-- Start of Extracted records --

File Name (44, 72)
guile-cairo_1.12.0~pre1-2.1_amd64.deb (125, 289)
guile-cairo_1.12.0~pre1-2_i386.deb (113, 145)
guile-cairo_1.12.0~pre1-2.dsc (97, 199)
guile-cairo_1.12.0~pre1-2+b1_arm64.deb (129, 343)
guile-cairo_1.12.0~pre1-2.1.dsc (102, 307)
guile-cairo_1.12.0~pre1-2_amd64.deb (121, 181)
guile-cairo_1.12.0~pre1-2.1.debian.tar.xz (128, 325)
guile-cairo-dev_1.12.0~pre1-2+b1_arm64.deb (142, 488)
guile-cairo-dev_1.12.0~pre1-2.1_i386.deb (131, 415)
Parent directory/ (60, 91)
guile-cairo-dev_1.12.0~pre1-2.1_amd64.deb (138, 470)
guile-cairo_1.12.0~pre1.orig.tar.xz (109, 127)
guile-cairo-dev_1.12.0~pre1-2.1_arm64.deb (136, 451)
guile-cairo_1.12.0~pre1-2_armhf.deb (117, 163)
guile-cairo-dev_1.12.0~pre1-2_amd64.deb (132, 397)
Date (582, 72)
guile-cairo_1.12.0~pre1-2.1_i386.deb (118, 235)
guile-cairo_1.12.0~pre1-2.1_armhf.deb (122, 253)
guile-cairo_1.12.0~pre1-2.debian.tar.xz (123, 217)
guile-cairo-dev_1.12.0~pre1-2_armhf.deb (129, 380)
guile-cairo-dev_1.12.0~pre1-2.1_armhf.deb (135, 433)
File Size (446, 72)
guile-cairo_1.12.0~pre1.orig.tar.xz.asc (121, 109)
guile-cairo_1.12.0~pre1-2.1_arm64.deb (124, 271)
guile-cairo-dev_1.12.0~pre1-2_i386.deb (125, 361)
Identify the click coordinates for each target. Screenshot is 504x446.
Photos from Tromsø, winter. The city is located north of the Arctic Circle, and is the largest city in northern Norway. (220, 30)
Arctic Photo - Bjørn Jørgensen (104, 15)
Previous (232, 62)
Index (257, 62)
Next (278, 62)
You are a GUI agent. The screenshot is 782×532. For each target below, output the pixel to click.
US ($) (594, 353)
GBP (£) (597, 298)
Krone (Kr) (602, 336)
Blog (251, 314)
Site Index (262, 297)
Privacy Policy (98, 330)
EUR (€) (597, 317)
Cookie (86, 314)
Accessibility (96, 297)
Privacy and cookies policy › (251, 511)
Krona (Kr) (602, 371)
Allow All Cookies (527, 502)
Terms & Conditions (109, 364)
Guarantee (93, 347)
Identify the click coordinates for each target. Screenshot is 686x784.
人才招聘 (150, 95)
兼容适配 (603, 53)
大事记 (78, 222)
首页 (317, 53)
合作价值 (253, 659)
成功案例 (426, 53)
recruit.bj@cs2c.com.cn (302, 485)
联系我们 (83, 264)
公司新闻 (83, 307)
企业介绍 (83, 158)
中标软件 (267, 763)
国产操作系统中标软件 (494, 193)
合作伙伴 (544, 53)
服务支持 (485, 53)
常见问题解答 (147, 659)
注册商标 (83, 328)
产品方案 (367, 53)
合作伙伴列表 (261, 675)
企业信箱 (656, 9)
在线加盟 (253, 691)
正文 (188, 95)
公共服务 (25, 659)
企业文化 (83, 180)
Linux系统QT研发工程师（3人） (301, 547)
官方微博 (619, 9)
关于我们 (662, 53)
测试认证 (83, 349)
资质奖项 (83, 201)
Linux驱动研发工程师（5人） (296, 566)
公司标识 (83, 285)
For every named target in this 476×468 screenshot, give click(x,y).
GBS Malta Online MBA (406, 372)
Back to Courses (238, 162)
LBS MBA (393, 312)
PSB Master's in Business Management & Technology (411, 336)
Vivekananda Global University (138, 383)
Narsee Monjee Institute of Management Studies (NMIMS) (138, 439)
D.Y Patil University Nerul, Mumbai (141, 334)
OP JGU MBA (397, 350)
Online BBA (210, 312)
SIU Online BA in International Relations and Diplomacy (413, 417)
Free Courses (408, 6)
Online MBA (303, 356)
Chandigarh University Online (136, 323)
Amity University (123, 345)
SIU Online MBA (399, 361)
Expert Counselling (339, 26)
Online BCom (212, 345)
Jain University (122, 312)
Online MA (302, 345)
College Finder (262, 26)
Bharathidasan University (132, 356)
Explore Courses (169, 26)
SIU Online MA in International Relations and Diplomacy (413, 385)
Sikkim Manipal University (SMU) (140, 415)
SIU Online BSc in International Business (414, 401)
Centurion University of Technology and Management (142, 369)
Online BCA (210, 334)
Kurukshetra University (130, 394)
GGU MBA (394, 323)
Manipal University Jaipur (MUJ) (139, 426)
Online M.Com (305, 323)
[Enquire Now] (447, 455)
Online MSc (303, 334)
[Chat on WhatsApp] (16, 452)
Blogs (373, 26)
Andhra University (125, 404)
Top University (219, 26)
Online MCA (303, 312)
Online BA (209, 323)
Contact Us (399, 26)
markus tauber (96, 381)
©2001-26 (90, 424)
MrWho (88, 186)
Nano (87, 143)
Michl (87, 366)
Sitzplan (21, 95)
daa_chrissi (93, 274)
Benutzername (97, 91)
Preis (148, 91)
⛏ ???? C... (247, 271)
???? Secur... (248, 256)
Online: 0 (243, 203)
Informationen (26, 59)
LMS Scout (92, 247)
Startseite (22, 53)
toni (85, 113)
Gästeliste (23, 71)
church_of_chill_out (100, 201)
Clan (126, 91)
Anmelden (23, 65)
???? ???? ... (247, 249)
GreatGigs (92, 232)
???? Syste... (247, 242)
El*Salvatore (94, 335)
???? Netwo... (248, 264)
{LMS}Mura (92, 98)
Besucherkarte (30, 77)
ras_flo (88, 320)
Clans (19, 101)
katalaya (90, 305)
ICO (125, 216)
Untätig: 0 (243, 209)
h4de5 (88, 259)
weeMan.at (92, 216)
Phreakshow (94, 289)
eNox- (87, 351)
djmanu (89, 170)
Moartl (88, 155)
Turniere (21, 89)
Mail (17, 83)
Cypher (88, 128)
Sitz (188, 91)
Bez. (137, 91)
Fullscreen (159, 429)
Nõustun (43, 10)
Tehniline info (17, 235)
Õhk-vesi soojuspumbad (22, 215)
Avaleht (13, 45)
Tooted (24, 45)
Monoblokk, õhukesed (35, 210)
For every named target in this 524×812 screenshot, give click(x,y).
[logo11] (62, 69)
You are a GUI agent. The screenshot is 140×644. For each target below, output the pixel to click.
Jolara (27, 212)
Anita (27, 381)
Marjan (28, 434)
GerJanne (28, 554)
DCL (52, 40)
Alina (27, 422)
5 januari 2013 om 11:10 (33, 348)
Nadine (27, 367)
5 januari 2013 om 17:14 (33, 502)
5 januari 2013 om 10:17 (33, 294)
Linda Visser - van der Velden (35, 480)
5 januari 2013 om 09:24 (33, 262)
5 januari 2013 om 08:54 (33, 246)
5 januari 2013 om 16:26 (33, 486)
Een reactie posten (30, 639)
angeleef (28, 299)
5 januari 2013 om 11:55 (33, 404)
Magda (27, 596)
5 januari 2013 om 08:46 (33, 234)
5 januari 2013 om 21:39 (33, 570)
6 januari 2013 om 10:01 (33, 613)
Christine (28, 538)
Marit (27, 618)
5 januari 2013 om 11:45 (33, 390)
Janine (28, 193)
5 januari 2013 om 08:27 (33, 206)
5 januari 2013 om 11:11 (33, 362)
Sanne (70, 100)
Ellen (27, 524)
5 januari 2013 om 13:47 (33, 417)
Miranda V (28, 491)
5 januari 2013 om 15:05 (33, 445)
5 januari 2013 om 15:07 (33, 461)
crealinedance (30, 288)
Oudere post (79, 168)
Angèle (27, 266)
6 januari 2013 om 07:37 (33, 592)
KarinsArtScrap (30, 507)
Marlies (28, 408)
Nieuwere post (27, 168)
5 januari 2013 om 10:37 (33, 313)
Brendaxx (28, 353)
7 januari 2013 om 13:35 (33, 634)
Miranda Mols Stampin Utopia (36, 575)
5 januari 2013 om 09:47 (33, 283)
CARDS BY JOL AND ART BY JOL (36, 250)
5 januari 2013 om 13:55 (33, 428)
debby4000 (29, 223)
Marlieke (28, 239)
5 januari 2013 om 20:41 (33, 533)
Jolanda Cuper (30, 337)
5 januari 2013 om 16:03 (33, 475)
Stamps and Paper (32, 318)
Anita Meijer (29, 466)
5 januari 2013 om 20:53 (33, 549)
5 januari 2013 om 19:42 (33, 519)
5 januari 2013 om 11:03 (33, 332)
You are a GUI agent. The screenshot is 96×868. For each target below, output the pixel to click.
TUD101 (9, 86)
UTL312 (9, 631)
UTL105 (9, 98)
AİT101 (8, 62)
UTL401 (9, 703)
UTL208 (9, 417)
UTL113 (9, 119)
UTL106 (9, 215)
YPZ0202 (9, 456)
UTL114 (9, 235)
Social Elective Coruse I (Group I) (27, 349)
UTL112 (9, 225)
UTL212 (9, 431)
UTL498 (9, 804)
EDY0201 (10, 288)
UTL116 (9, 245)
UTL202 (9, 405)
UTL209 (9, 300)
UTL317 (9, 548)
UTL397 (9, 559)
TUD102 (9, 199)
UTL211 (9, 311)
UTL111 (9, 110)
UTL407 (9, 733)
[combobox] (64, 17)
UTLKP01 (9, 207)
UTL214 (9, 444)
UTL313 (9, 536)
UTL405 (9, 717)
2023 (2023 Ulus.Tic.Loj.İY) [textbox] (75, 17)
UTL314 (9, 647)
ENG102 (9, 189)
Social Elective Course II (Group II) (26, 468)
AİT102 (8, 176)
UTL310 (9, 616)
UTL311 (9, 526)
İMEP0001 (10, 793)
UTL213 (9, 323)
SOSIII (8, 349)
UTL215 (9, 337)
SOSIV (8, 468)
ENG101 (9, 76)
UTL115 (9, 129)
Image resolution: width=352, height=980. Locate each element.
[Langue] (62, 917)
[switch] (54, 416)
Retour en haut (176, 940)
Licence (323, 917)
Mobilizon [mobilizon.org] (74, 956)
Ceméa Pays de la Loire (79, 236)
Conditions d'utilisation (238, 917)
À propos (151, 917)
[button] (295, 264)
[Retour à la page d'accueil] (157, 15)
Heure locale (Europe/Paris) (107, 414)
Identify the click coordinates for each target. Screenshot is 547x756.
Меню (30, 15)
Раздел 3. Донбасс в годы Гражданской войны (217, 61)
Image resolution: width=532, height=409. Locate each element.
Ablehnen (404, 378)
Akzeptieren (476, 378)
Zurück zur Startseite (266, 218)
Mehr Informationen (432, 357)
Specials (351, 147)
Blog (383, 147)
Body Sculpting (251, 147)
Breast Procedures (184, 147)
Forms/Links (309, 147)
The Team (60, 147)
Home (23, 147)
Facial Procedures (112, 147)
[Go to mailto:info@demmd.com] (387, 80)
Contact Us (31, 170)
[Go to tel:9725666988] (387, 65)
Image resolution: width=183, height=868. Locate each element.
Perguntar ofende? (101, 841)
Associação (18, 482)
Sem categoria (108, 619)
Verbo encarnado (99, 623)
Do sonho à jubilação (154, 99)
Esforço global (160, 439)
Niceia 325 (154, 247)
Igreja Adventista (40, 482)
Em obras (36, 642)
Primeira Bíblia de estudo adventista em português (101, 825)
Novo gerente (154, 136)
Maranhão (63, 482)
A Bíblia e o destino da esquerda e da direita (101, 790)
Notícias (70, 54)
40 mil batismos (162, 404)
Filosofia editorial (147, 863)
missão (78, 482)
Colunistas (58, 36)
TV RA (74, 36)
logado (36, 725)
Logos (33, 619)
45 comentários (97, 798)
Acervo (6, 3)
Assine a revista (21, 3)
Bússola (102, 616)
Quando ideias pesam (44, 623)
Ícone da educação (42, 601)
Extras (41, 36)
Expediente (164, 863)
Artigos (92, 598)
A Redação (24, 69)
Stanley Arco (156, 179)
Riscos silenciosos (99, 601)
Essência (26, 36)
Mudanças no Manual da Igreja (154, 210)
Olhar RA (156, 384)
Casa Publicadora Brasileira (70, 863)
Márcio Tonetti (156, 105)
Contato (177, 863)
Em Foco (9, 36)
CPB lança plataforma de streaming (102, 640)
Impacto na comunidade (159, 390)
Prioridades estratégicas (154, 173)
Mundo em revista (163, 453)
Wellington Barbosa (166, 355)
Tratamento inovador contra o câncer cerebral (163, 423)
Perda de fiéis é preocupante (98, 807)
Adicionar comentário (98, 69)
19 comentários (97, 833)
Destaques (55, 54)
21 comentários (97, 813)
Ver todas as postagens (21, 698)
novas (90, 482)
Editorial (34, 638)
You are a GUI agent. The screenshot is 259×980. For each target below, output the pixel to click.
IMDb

-- End of Extracted records --

- **Objective**: Give the lines from the start of the records through the line containing "guile-cairo_1.12.0~pre1.orig.tar.xz (109, 127)" as a numbered list, leaving out any blank lines.

- **Solved exercise**:
1. File Name (44, 72)
2. guile-cairo_1.12.0~pre1-2.1_amd64.deb (125, 289)
3. guile-cairo_1.12.0~pre1-2_i386.deb (113, 145)
4. guile-cairo_1.12.0~pre1-2.dsc (97, 199)
5. guile-cairo_1.12.0~pre1-2+b1_arm64.deb (129, 343)
6. guile-cairo_1.12.0~pre1-2.1.dsc (102, 307)
7. guile-cairo_1.12.0~pre1-2_amd64.deb (121, 181)
8. guile-cairo_1.12.0~pre1-2.1.debian.tar.xz (128, 325)
9. guile-cairo-dev_1.12.0~pre1-2+b1_arm64.deb (142, 488)
10. guile-cairo-dev_1.12.0~pre1-2.1_i386.deb (131, 415)
11. Parent directory/ (60, 91)
12. guile-cairo-dev_1.12.0~pre1-2.1_amd64.deb (138, 470)
13. guile-cairo_1.12.0~pre1.orig.tar.xz (109, 127)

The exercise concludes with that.